## ÜBUNGSTEXT
——————

Schweren Herzens hat Alexander Wiesenegg sein Gasthaus geschlossen. In den Bürgerspital-Weinstuben, einem Würzburger Traditionshaus, bleibt bis mindestens Mitte April wegen Corona das Licht aus. Das gab es nicht einmal im Zweiten Weltkrieg.
Doch der 40-jährige Gastwirt hat keine Wahl. Vor zwei Wochen verkündete Bayerns Ministerpräsident Markus Söder drastische Maßnahmen im Kampf gegen das Coronavirus: Das öffentliche Leben in Bayern wurde ins Koma versetzt. Geschäfte, Restaurants und Hotels mussten auf Anweisung der Staatsregierung schließen. Es ist eine Katastrophe für die gesamte Wirtschaft. Doch Wiesenegg hatte vorgesorgt – zumindest glaubte er das.

——————

## DATENSÄTZE
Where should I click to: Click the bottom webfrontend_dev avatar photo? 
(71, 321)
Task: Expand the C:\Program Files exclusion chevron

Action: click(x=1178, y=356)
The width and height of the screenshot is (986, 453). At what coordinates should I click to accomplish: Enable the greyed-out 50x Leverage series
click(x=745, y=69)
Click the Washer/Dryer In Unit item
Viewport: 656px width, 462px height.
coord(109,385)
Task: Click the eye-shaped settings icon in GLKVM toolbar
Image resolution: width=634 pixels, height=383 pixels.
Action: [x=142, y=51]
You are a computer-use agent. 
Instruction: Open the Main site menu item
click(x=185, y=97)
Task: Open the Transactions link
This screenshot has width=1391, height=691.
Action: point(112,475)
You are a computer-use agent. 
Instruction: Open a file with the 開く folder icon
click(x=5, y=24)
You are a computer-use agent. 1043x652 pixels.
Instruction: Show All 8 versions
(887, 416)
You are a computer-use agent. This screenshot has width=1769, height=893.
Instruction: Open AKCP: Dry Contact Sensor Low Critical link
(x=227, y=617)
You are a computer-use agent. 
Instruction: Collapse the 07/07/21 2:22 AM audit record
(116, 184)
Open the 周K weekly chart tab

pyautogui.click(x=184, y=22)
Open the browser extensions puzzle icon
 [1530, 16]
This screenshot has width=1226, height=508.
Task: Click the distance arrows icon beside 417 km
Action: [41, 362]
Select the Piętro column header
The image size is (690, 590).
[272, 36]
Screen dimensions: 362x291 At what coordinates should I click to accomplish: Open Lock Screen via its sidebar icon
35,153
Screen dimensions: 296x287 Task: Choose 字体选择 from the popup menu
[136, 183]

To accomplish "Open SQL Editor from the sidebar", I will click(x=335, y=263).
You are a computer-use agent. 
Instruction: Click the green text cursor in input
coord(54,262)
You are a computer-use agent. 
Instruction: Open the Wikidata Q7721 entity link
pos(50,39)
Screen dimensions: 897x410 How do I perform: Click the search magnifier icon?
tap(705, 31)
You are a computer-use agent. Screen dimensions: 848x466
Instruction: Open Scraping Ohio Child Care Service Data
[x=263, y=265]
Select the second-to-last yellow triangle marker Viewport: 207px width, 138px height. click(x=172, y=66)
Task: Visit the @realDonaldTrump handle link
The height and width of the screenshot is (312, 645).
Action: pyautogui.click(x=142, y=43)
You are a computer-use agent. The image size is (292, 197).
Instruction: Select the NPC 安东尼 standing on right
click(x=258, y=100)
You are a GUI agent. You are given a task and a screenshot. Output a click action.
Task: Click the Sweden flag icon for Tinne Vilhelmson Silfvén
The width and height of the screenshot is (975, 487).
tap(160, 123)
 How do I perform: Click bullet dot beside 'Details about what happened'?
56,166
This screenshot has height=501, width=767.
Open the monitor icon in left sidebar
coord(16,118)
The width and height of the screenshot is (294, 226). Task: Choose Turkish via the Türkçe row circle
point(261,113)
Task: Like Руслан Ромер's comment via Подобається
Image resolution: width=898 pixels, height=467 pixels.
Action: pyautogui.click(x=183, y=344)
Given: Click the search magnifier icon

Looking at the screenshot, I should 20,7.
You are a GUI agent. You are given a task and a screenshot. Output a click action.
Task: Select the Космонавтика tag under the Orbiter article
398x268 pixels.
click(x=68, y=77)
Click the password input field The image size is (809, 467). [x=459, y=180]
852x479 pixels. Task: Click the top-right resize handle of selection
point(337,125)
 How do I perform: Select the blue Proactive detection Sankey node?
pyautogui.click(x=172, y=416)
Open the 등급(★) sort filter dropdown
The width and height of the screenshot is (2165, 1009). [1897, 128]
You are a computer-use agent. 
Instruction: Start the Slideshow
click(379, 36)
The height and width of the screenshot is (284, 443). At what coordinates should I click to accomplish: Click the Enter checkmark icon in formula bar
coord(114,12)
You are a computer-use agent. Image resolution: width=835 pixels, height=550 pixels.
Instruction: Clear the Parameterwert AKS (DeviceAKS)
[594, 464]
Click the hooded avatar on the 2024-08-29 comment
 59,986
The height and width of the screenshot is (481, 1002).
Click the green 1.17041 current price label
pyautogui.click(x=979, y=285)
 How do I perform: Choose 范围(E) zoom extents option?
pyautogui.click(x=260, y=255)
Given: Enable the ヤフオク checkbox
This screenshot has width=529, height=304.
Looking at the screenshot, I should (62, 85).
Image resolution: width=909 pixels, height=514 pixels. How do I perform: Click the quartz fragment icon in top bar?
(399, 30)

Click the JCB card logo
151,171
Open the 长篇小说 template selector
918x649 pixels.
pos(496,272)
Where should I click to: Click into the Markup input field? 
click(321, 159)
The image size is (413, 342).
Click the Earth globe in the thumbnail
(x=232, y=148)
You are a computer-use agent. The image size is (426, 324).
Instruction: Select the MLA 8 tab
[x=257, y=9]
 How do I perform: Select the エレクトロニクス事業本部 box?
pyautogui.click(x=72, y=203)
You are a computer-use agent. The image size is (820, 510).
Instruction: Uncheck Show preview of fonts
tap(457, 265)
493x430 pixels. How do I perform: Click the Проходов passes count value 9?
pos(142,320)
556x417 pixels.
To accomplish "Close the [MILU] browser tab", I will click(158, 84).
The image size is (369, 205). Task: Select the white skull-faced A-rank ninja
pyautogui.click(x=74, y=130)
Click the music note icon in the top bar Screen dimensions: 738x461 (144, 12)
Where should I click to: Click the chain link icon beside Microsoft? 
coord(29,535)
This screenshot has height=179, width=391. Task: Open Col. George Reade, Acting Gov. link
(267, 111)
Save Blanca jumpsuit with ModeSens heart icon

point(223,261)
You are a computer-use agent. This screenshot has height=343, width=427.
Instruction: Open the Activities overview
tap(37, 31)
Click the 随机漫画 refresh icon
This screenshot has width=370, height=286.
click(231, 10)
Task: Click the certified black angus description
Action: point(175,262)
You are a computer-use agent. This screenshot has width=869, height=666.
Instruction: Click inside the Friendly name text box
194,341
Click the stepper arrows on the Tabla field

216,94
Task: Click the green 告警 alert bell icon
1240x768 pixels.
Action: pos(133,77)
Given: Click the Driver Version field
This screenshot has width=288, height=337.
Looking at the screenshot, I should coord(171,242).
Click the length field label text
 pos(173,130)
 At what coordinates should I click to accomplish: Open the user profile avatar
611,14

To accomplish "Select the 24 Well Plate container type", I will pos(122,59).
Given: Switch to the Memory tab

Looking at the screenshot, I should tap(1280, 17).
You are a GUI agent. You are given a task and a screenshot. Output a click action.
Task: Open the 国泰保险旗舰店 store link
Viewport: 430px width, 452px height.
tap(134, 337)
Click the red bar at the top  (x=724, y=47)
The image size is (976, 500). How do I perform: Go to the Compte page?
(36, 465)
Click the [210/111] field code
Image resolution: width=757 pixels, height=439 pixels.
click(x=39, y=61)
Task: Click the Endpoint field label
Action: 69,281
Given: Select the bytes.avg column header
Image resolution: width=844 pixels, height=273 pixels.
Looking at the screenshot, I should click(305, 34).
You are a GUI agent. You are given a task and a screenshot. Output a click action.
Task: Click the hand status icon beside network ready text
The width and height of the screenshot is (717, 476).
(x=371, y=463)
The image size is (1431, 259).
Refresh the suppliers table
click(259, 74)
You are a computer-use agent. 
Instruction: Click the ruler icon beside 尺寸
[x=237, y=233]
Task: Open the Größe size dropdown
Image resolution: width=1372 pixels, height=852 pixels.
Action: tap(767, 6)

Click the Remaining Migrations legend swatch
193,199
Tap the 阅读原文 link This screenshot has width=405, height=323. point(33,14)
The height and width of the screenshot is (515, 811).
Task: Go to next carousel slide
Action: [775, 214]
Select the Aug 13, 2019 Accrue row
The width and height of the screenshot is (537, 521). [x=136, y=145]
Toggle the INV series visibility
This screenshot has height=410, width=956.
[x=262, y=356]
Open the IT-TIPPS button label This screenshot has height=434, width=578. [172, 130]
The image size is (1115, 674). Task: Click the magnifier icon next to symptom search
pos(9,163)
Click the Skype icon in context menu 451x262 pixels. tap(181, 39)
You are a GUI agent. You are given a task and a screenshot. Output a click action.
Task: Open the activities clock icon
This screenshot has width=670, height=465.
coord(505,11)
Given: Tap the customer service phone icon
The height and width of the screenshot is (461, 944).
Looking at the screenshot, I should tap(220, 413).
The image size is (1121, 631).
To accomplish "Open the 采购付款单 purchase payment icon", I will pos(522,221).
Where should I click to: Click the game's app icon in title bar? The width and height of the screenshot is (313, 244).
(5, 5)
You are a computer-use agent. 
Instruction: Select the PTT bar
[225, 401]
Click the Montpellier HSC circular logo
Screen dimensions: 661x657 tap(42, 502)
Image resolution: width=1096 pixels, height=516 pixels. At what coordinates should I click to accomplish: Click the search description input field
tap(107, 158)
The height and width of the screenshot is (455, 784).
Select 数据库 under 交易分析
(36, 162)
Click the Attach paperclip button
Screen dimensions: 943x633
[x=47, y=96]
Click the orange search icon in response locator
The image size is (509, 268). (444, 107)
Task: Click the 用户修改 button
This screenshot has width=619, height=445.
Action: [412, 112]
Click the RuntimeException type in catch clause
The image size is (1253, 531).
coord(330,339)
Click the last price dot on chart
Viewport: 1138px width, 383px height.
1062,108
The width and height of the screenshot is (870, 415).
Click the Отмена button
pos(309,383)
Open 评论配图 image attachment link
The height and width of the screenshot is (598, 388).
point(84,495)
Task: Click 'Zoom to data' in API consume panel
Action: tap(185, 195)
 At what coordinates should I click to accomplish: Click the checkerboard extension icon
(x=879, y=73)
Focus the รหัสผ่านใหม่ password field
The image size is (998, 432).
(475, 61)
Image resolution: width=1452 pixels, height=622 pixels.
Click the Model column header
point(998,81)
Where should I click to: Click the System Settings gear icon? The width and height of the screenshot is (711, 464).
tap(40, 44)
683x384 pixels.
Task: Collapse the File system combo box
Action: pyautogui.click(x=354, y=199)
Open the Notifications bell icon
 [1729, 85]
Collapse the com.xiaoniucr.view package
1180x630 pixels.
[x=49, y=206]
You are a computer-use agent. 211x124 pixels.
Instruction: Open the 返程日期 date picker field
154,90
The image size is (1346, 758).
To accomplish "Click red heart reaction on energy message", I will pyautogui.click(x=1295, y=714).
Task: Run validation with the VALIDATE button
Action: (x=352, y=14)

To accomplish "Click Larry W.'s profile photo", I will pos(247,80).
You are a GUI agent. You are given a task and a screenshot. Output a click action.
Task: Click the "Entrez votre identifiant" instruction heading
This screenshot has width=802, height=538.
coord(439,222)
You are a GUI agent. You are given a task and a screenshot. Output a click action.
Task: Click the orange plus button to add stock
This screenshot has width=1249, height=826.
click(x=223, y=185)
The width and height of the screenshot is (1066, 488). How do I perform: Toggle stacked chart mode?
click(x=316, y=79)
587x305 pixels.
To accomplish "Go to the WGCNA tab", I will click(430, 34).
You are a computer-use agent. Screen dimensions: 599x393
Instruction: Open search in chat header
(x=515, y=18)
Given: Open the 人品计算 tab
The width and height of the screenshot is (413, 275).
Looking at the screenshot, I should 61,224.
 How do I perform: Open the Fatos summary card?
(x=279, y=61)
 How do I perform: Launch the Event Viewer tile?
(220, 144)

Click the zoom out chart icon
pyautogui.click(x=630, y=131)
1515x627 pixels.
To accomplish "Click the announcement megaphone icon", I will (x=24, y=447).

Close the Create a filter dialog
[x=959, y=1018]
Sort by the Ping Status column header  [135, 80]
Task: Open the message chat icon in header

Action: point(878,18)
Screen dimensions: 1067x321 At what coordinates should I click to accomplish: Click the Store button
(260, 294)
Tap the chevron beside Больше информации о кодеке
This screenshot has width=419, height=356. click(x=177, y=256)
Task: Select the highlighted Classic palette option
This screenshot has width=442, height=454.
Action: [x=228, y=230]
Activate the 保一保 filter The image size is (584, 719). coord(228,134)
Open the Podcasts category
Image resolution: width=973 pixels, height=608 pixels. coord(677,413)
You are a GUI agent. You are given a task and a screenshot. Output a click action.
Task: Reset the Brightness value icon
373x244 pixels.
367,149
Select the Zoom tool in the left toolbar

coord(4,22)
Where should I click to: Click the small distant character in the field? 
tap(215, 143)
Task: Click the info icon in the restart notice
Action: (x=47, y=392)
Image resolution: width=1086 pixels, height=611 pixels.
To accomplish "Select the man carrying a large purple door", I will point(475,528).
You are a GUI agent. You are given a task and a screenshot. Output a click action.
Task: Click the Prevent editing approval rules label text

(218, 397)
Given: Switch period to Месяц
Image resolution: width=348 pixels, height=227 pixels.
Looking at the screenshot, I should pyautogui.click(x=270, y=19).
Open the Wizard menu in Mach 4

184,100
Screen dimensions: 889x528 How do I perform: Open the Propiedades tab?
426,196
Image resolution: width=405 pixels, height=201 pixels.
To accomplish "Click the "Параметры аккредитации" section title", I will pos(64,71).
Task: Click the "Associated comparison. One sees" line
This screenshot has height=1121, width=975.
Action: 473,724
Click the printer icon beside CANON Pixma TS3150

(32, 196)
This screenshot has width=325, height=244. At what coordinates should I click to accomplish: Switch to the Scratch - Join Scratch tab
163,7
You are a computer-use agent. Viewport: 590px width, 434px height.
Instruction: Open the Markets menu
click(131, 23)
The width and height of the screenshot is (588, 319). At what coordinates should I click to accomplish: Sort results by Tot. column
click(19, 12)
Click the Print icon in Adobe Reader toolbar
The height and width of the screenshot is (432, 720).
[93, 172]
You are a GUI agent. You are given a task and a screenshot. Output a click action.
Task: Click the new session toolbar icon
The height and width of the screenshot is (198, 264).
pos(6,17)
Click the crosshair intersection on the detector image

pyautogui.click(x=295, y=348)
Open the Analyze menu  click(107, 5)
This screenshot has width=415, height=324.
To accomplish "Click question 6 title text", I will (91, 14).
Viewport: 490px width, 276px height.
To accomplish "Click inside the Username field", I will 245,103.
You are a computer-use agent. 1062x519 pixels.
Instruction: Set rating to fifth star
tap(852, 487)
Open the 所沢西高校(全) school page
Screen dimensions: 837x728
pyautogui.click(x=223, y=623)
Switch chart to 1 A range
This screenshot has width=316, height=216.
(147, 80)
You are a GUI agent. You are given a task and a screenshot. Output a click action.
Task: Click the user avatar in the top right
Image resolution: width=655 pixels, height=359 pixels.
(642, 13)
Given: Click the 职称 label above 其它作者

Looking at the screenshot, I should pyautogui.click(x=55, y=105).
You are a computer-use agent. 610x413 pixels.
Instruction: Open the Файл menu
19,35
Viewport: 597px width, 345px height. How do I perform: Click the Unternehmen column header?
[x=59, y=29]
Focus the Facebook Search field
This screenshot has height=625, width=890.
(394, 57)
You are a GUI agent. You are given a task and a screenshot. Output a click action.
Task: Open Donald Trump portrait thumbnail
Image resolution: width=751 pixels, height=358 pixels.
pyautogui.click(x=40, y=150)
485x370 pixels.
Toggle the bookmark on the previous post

——————

## AUFGABEN BEARBEITEN
1 - Fassen Sie bitte den Text über die geschlossenen Würzburger Weinstuben in zwei Sätzen zusammen.
2 - Setzen Sie den Text über die geschlossenen Würzburger Weinstuben nach seinem letzten Satz fort.

## ERWARTETE AUSGABEN
1 - Alexander Wiesenegg hat die Bürgerspital-Weinstuben in Würzburg wegen Corona bis mindestens Mitte April geschlossen, was es nicht einmal im Zweiten Weltkrieg gab. Der Gastwirt hat keine Wahl, denn nach den von Markus Söder verkündeten Maßnahmen mussten Geschäfte, Restaurants und Hotels in Bayern schließen, obwohl Wiesenegg glaubte, vorgesorgt zu haben.

2 -
Von Salmonellen zur Pandemie
Der Gastronom hat eine All-Risk-Versicherung abgeschlossen, die eigentlich alle Gefahren abdecken soll. Darin enthalten ist unter anderem eine sogenannte Betriebsschließungsversicherung. Damit können sich Metzgereien, Restaurants, Supermärkte und Arztpraxen absichern, wenn eine Behörde den Betrieb auf Grundlage des Infektionsschutzgesetzes schließt.
Das klassische Beispiel ist eine Eisdiele, in der Salmonellen nachgewiesen werden. Ordnet das Gesundheitsamt deshalb an, den Verkauf einzustellen, würde die Versicherung für mögliche Verluste aufkommen.
Doch momentan geht es nicht um Salmonellen, sondern um eine internationale Pandemie – ausgelöst durch das SARS-CoV-2-Virus. Statt eine einzelne Eisdiele hat die bayerische Staatsregierung auf Grundlage des Infektionsschutzgesetzes ganze Branchen stillgelegt. Ein klarer Fall für seine Versicherung, dachte Wiesenegg. Doch die will nicht zahlen.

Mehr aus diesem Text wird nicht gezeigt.